Transcribe the following records in full, exactly as shown.

Segment Open

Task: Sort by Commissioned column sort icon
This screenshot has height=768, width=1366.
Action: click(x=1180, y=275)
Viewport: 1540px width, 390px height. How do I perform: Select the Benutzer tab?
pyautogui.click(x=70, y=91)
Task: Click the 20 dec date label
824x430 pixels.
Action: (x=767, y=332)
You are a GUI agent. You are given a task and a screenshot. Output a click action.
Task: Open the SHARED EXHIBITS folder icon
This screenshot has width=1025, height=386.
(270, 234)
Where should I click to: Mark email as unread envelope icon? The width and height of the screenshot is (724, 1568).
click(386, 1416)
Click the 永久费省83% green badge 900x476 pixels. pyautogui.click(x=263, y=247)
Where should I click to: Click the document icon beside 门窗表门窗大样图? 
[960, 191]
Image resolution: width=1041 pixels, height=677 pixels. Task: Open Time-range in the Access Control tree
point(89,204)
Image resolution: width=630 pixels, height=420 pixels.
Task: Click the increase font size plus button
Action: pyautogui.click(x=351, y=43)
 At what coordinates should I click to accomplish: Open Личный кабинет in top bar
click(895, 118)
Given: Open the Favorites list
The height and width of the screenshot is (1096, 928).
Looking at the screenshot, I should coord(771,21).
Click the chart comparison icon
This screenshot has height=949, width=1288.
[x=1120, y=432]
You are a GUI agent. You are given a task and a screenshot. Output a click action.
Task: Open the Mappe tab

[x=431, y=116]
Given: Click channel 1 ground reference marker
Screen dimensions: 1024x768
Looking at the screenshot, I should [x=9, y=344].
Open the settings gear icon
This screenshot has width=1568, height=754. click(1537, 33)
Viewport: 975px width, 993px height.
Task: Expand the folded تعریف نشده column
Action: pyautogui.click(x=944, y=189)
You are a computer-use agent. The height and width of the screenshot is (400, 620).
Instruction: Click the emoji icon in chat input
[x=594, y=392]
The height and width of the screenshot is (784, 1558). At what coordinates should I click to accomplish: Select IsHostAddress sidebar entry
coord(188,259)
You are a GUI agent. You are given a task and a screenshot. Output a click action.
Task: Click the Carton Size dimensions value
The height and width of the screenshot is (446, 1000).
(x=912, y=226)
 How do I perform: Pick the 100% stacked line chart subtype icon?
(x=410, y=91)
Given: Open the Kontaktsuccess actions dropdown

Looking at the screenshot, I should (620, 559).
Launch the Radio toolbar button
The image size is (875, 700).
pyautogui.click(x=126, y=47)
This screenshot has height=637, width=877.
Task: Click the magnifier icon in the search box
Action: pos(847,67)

Segment Closed

Result for this task:
Task: Sort by Commissioned column sort icon
This screenshot has height=768, width=1366.
Action: click(x=1180, y=275)
Viewport: 1540px width, 390px height. How do I perform: Select the Benutzer tab?
pyautogui.click(x=70, y=91)
Task: Click the 20 dec date label
824x430 pixels.
Action: (x=767, y=332)
You are a GUI agent. You are given a task and a screenshot. Output a click action.
Task: Open the SHARED EXHIBITS folder icon
This screenshot has width=1025, height=386.
(270, 234)
Where should I click to: Mark email as unread envelope icon? The width and height of the screenshot is (724, 1568).
click(386, 1416)
Click the 永久费省83% green badge 900x476 pixels. pyautogui.click(x=263, y=247)
Where should I click to: Click the document icon beside 门窗表门窗大样图? 
[960, 191]
Image resolution: width=1041 pixels, height=677 pixels. Task: Open Time-range in the Access Control tree
point(89,204)
Image resolution: width=630 pixels, height=420 pixels.
Task: Click the increase font size plus button
Action: pyautogui.click(x=351, y=43)
 At what coordinates should I click to accomplish: Open Личный кабинет in top bar
click(895, 118)
Given: Open the Favorites list
The height and width of the screenshot is (1096, 928).
Looking at the screenshot, I should coord(771,21).
Click the chart comparison icon
This screenshot has height=949, width=1288.
[x=1120, y=432]
You are a GUI agent. You are given a task and a screenshot. Output a click action.
Task: Open the Mappe tab

[x=431, y=116]
Given: Click channel 1 ground reference marker
Screen dimensions: 1024x768
Looking at the screenshot, I should [x=9, y=344].
Open the settings gear icon
This screenshot has width=1568, height=754. click(1537, 33)
Viewport: 975px width, 993px height.
Task: Expand the folded تعریف نشده column
Action: pyautogui.click(x=944, y=189)
You are a computer-use agent. The height and width of the screenshot is (400, 620).
Instruction: Click the emoji icon in chat input
[x=594, y=392]
The height and width of the screenshot is (784, 1558). At what coordinates should I click to accomplish: Select IsHostAddress sidebar entry
coord(188,259)
You are a GUI agent. You are given a task and a screenshot. Output a click action.
Task: Click the Carton Size dimensions value
The height and width of the screenshot is (446, 1000).
(x=912, y=226)
 How do I perform: Pick the 100% stacked line chart subtype icon?
(x=410, y=91)
Given: Open the Kontaktsuccess actions dropdown

Looking at the screenshot, I should (620, 559).
Launch the Radio toolbar button
The image size is (875, 700).
pyautogui.click(x=126, y=47)
This screenshot has height=637, width=877.
Task: Click the magnifier icon in the search box
Action: pos(847,67)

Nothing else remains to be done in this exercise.